The formula presented for the calculation of sample size to estimate the prevalence of plants under reverse AIPE sampling approach ensures that with a probability y (assurance level ≥ 0.5) fixed a priori accuracy of the IC is met. Which produces more accurate study performed interest.

The free distribution of software designed to reverse sampling is an excellent tool that enables researchers and students to achieve accurate estimates on the parameters of interest and is recommended when the ratio estimate is rare. While presenting the cases shown is limited, since only an example for the scheme inverse sampling is provided, this software can be used for on time or interval estimate an average, a proportion or a total under simple random sampling, stratified, systematic cluster and a stage and even for highly specialized sampling schemes such as reverse sampling and testing randomized response group. Although only one type of use of the software is illustrated clearly is used both for determining the sample size and for estimating parameters of interest using a pilot sample. Although the software requires the user to consider a pilot sample, and determine the final sample size, this ensures quality in the final estimates.
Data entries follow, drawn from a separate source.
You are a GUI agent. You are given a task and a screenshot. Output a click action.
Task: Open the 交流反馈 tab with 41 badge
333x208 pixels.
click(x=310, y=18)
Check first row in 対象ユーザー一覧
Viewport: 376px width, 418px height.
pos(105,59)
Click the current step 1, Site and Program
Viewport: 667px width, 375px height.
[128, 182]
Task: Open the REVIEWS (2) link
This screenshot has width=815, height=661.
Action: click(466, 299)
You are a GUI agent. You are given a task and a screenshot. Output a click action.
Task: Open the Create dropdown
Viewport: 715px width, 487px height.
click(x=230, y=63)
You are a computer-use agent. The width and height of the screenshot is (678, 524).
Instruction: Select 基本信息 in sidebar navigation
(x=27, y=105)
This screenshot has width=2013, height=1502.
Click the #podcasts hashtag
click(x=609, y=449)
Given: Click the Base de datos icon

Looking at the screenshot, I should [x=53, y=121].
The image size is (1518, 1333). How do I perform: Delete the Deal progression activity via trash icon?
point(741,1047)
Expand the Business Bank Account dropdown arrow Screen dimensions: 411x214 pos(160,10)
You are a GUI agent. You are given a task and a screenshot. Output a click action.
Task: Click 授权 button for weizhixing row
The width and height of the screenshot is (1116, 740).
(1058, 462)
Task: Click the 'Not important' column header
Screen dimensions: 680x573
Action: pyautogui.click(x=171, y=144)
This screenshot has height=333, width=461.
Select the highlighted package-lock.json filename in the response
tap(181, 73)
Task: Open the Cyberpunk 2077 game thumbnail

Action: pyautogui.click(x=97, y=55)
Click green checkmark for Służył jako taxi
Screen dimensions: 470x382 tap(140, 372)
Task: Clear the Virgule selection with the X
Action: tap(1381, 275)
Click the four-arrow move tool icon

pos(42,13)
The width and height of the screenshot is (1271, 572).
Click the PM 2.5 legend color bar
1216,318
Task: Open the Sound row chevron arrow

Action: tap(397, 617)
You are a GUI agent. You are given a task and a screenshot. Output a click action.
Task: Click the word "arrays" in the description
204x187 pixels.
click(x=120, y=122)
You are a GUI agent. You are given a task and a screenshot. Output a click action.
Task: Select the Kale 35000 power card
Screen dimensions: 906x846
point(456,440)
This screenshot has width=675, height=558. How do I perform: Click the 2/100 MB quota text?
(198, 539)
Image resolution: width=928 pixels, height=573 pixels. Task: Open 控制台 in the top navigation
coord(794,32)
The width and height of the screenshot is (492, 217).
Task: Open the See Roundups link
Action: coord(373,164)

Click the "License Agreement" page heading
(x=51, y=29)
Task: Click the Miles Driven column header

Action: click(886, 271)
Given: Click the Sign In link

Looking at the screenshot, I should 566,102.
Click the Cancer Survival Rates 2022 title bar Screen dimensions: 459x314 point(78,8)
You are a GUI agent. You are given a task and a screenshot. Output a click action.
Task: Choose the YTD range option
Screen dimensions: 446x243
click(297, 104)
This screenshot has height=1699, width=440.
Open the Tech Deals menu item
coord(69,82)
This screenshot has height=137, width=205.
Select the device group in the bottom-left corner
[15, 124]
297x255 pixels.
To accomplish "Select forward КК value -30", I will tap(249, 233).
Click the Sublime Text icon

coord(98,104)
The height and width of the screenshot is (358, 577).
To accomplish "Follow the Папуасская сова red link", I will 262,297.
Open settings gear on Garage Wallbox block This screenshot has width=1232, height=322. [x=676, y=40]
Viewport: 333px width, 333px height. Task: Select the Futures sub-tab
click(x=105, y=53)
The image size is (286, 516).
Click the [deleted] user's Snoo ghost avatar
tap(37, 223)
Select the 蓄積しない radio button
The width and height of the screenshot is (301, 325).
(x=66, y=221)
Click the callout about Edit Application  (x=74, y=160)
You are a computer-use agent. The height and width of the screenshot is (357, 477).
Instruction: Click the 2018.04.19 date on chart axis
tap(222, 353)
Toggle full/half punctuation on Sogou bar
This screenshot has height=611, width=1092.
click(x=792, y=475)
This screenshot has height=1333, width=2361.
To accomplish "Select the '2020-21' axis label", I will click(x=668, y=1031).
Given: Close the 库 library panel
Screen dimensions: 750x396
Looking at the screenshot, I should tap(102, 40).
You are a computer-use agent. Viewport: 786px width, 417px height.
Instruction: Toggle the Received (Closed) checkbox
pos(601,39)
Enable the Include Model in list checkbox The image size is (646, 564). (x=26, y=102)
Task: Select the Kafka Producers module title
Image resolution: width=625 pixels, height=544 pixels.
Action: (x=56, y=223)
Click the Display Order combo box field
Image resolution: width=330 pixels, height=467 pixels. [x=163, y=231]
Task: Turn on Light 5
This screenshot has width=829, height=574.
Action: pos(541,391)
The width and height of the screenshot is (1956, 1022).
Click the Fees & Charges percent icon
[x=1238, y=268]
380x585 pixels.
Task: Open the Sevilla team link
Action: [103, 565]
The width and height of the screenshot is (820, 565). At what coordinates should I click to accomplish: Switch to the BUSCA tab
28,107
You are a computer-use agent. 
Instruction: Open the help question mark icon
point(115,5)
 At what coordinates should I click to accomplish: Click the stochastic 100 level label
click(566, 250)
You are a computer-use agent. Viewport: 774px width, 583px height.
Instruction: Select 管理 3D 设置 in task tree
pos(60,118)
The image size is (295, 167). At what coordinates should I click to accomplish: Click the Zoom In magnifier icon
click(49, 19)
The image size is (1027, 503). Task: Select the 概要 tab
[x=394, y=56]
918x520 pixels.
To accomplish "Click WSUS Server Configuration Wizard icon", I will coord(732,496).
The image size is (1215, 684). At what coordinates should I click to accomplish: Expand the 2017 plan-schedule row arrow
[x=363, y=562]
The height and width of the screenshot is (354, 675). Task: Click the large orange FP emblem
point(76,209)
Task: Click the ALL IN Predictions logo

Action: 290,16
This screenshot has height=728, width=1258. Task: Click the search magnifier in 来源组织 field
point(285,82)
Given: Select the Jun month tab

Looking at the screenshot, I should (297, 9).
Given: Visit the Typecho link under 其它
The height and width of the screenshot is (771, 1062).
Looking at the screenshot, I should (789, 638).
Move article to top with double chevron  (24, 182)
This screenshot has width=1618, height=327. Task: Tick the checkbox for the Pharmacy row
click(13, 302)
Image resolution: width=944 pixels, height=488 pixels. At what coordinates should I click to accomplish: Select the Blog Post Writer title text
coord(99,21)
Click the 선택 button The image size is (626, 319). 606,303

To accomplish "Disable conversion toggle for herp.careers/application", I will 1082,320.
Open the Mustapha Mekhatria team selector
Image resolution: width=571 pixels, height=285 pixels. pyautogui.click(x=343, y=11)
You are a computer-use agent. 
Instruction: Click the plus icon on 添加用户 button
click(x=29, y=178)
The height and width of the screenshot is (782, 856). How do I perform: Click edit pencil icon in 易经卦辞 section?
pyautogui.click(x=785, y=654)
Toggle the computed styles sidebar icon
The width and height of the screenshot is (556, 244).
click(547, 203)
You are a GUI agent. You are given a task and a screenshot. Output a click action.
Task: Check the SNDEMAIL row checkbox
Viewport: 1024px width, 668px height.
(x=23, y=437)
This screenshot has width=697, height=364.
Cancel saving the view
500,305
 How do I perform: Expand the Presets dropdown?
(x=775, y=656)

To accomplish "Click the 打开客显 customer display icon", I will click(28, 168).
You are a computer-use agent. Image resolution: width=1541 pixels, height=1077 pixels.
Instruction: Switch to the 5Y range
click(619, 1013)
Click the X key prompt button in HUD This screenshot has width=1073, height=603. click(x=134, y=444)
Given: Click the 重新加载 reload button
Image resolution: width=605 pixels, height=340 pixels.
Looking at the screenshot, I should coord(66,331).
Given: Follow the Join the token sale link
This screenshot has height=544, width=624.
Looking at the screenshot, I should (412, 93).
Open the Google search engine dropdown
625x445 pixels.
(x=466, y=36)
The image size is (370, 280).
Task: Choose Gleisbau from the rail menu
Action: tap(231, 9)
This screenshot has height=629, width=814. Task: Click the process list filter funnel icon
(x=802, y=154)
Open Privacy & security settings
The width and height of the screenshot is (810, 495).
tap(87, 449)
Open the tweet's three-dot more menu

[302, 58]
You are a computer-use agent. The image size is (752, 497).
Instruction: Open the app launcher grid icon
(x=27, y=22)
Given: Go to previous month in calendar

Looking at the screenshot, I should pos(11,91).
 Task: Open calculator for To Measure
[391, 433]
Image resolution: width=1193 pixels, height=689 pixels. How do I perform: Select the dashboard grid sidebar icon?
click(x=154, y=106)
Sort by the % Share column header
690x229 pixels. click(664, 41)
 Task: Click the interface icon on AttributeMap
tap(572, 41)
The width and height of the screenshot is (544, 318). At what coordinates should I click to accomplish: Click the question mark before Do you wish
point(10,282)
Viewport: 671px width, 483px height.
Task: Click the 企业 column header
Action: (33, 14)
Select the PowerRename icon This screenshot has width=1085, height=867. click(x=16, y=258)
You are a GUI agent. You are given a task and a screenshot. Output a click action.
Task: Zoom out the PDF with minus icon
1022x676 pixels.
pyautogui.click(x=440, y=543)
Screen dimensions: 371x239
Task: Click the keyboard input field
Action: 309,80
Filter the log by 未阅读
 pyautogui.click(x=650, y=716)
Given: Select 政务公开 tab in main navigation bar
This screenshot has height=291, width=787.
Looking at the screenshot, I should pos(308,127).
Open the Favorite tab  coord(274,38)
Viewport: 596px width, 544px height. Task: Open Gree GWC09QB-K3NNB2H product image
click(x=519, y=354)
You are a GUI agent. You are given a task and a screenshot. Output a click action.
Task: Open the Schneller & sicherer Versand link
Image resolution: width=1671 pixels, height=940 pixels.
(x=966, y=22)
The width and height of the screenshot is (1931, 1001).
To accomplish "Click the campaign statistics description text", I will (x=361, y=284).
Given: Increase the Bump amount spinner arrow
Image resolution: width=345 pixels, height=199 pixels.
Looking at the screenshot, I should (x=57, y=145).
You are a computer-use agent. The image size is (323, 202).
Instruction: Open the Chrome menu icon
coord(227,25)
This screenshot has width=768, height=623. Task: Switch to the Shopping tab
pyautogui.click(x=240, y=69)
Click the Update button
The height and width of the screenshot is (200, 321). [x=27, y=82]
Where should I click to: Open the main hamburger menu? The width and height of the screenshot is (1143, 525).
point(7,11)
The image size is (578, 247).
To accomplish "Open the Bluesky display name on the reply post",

For the researcher or student succeeds in using the software fully, not only to reverse sampling should understand what this sampling scheme and its characteristics, as well as having clear parameters to estimate for the corresponding study. Therefore, if all decisions at this stage are justified properly, the software developed will be of great help, because, from the point of view statistical and computational software is very reliable.